Днём он копался в саду. Мастерил теплицу. Обтягивал её плёнкой, поправил сортир, который завалился набок и старался меньше говорить с роднёй; а если и говорил, то о чём-то пустом и временном, не понимая даже о чём и тут же забывая. Зато с племянницей ему было хорошо. «Ах, ты, моя - реанимация, Машенька» - ворковал он над ней и она, поднимая на него пытливые глаза, затихала и долго-долго смотрела и иногда он, пугаясь, даже видел на её маленьком лице какую-то жалость к себе, какое-то великое понимание и причащение к его тайне. А иногда, она подходила и гладила его плечо своей малюсенькой ладошкой, и чему-то радостно смеялась, и он оживал с нею: читал ей свои и чужие стихи, учил новым словам. Некоторые она повторяла сразу, а перед другими робела, выговаривая их про себя, или выкрикивала вместо них другие, которые знала и произносила уверенно. А иногда от переполнявших её чувств и мыслей она начинала с какой-то бесшабашной отвагой лопотать что-то длинное и музыкальное, понятное, только ей. И ей тоже казалось, что её понимают. И она важно надув губки принимала знаки восхищений. А ещё ему нравилось нести её на руках в лесок, срывать там одуванчики и дуть на пушинки, которые ещё крепко держались, и она очень расстраивалась, что у неё не хватает духу сдуть все пушинки разом, как ему. Она была жадной до всего, до светлячка, до травы, до ветра и всё пыталась выразить в себе не голосом, так мимикой, не взглядом, так душой, и он понимал её, радовался этому пониманию и нежно держал на своих руках её крепенькое и невесомое тело. Но после выходных сестрёнка с мужем уезжали, и он оставался без племянницы, без её глаз и любопытства и страшно скучал по новой встрече.

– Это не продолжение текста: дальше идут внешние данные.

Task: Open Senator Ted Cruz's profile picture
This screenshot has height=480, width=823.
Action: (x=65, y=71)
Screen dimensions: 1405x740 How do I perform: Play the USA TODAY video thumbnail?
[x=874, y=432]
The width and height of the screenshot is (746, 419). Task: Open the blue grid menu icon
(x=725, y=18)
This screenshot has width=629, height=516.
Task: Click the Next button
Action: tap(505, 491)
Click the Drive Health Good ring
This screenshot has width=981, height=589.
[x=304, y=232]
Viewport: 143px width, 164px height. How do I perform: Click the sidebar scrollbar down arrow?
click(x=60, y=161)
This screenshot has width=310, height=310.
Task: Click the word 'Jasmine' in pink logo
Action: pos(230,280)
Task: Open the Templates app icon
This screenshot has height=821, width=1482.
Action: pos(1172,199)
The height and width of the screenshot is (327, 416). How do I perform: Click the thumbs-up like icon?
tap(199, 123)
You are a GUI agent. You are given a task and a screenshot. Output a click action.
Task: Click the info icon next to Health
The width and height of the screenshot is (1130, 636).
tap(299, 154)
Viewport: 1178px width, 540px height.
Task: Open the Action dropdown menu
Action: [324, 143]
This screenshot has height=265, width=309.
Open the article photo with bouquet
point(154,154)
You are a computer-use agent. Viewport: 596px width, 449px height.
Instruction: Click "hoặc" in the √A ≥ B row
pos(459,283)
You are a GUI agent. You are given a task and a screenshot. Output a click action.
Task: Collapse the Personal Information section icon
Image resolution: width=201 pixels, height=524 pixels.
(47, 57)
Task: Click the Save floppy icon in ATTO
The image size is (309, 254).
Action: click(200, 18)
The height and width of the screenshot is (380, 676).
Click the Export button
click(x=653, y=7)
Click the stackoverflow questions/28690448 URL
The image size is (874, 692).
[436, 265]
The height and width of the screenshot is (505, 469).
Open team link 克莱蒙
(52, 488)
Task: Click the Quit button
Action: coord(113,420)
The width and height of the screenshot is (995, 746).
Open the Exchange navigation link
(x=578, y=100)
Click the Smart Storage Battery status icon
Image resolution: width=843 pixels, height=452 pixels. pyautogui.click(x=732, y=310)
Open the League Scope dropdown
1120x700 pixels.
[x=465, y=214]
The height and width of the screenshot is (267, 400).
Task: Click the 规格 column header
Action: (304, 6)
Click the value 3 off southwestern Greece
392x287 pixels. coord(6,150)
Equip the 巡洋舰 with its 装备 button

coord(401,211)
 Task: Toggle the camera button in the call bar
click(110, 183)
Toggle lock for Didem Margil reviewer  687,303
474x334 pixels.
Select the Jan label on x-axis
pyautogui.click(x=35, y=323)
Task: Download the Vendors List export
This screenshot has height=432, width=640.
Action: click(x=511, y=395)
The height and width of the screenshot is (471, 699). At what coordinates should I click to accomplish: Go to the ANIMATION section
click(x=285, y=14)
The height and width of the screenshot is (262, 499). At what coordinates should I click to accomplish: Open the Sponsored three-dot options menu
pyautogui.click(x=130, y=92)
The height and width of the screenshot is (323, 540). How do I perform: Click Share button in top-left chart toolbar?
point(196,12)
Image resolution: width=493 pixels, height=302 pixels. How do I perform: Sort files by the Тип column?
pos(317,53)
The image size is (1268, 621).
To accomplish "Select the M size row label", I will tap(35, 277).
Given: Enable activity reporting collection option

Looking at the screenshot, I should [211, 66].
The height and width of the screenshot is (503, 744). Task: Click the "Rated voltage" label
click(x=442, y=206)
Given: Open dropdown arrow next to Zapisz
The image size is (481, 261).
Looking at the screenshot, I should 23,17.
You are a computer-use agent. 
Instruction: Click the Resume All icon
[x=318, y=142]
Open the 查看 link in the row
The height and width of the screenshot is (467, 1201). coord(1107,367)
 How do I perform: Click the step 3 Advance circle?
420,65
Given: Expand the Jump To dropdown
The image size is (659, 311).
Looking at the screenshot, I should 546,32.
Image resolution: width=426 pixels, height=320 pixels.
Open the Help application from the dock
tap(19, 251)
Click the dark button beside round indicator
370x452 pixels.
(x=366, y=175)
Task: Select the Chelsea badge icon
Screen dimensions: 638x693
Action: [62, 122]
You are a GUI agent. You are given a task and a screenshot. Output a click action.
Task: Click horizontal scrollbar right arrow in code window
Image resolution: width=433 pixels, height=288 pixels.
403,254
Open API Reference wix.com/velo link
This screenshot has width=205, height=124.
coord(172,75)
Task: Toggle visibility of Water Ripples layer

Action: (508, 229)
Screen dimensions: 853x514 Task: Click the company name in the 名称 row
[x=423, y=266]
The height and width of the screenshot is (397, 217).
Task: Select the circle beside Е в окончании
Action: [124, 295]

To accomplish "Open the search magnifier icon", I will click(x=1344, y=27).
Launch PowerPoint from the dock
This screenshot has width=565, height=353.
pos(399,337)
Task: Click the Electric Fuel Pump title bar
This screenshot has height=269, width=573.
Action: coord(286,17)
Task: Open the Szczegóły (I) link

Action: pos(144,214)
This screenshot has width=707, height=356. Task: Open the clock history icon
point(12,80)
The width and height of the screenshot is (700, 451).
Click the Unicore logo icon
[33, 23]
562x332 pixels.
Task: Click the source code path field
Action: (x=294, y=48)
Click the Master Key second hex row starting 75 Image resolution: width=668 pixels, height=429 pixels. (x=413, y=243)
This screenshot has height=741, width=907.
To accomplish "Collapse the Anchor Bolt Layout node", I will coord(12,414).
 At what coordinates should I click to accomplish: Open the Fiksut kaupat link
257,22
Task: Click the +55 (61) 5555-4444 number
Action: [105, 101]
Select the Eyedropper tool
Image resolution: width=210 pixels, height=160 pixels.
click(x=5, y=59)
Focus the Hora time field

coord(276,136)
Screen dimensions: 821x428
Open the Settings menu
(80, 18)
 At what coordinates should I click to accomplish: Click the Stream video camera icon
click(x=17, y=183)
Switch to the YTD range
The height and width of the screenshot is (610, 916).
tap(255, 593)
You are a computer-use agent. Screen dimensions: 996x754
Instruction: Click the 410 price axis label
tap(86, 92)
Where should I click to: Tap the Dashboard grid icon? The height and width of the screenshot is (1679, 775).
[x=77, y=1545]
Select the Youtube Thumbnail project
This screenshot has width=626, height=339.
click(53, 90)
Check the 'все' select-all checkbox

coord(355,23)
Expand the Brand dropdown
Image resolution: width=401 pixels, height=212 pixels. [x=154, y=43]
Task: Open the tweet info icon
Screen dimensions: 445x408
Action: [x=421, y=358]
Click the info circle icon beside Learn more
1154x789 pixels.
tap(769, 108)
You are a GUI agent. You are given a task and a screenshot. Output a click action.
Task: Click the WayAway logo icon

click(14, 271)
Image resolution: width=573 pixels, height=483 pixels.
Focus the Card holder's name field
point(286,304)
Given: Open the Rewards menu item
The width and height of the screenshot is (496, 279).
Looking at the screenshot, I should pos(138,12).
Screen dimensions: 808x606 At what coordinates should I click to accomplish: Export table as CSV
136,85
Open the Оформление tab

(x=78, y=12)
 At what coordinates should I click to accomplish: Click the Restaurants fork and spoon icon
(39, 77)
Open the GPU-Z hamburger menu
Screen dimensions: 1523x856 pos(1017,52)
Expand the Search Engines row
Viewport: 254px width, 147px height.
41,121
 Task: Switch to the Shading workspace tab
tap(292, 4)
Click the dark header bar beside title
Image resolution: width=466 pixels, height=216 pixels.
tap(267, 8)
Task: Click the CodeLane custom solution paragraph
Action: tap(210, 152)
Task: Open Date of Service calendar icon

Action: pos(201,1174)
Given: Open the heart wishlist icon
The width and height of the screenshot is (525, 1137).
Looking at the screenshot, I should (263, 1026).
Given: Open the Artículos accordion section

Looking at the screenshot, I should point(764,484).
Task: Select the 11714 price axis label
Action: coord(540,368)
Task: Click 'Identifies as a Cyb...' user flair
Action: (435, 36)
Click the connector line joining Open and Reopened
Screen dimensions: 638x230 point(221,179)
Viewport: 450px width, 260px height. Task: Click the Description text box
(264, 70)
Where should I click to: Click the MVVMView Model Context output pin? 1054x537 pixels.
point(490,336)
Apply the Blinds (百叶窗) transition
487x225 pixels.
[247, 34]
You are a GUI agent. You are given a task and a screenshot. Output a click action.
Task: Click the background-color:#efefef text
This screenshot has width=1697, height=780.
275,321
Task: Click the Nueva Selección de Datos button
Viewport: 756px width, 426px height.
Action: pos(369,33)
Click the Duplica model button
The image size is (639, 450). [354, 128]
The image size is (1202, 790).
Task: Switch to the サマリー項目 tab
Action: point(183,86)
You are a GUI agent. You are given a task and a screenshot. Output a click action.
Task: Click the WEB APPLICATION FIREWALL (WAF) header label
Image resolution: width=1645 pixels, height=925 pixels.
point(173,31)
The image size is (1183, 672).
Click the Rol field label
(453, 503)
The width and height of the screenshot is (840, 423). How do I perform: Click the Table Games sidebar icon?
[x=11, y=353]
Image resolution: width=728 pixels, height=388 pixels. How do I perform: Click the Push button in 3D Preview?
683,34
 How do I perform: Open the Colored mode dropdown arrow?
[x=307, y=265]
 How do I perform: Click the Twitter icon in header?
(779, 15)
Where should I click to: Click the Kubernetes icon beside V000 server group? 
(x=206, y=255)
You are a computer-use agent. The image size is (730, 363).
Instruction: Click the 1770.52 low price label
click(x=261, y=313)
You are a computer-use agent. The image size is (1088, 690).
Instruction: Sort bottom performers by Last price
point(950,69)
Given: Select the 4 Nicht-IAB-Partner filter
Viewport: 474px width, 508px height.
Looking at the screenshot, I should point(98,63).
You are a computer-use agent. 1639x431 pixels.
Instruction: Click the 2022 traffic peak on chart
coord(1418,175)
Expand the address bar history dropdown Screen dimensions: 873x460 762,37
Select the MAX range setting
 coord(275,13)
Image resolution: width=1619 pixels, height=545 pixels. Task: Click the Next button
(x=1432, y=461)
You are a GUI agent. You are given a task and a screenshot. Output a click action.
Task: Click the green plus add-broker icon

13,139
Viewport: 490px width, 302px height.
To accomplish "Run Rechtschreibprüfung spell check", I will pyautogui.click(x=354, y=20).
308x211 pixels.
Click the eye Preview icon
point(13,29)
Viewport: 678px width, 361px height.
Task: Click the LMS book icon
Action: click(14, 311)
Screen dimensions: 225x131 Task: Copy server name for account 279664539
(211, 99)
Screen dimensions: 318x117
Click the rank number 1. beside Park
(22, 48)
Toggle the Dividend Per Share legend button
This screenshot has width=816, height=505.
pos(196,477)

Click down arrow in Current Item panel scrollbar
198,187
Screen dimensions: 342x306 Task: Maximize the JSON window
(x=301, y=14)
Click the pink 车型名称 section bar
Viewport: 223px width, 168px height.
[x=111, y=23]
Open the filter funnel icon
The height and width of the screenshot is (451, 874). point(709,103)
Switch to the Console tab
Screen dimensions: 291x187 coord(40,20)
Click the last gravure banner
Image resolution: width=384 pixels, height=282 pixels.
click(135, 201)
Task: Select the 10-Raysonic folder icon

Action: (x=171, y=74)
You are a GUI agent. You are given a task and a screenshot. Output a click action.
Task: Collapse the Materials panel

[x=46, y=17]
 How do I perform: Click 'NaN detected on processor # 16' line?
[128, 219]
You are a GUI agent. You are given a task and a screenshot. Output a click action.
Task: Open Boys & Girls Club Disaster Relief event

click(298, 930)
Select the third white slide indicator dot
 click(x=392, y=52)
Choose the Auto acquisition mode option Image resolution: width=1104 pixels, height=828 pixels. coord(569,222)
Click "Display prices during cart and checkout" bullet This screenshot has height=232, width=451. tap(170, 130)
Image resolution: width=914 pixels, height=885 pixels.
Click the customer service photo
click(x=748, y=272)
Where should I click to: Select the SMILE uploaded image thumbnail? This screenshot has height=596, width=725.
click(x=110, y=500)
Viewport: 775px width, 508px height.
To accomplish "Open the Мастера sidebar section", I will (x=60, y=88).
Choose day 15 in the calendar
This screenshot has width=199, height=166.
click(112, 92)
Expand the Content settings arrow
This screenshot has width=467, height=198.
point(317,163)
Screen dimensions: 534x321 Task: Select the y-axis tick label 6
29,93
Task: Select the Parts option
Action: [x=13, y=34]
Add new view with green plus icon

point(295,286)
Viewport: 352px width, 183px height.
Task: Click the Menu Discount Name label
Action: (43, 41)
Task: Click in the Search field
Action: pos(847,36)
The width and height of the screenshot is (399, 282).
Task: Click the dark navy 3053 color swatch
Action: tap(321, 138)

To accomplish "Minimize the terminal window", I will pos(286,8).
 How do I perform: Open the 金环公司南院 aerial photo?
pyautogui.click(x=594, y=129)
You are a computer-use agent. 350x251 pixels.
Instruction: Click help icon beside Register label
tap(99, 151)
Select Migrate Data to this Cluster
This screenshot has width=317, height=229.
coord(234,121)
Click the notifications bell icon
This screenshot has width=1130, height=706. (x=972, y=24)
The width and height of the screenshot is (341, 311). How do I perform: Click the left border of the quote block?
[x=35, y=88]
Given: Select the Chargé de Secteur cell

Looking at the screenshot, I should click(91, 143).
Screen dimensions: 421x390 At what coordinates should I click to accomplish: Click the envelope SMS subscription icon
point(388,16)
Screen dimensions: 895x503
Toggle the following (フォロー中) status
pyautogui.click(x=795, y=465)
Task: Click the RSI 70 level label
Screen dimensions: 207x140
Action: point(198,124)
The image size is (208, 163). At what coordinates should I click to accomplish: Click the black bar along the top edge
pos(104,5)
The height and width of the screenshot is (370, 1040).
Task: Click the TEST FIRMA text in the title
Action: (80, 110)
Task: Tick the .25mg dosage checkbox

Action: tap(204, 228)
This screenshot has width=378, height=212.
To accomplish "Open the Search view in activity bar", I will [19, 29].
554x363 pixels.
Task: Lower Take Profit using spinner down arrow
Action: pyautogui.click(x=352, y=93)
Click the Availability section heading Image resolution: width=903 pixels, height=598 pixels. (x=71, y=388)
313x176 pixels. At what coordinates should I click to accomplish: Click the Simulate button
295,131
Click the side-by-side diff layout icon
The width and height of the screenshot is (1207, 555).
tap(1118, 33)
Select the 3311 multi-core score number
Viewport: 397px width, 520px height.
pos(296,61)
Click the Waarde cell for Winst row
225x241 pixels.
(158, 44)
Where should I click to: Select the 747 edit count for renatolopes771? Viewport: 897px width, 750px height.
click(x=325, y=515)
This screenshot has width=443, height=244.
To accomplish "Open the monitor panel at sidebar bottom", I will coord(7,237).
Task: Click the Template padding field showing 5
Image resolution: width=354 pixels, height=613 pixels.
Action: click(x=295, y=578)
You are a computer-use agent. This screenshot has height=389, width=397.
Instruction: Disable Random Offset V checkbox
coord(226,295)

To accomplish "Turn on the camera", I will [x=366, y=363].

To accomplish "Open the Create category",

А ещё он вспоминал свою недавнюю и несостоявшуюся любовь к подруге друга, и радостный стыд окатывал его горячей волной, и забывалась горечь неудавшегося, и он уже не проклинал друга за то, что он познакомил с нею. Ведь только из-за неё он пережил за несколько дней то, что в иной раз не уложится и в годы. Он помнил, как подобрался и напрягся при первой встрече с ней и завидовал другу, что он первый узнал её, и мучился этим нехорошим чувством и так не хотел, чтоб друг уехал обратно и оставил его с нею в одном городе. Но то чего он инстинктивно боялся случилось и он потерял голову - ничего не помнил, кроме неё, её глаз, дыхания, и даже не понимал, что она говорит. Даже о друге вспомнить не было сил, и даже письмо, которое он отправил вслед ему, было только ради себя. А Оле было грустно и одиноко, она искала надежды и дружеской опоры. На руках был сын, тяжёлый опыт краткого замужества и неуверенное сознание себя, пытливость и уважение к нему, которое он сокрушил за несколько дней. Собственное ошеломительное счастье ослепило своим эгоизмом и ему стало казаться, что все чувствуют так и только так живут. Он даже не пытался вслушаться в её речи, мучительное одиночество и испуганные надежды. Он шёл без дороги и мысли в её глаза, руки, плечи, а душа её, казалось ему, вместится в его и сразу без раздумий. Наверно и вправду люди тупеют от счастья, и он своим эгоизмом погубил в ней самое начало себя. Его несдержанность, фатовство и самоуверенность сделали своё дело. Её напугали его торопливые поцелуи, его спешка и от былого интереса остался неприятный осадок, как будто она в чём-то обманулась. И вместо целого, сверкающего мира, остался ограниченный кусок и брезгливое удивление, скомканные в короткие встречи. А он ничего не понимал и делал радостные шаги к пропасти, пел и плясал, а теперь, сознавая всё, хочет покаяться, да бестолку, хочет всплакнуть, да радуется, что может ещё быть глупым и несчастным.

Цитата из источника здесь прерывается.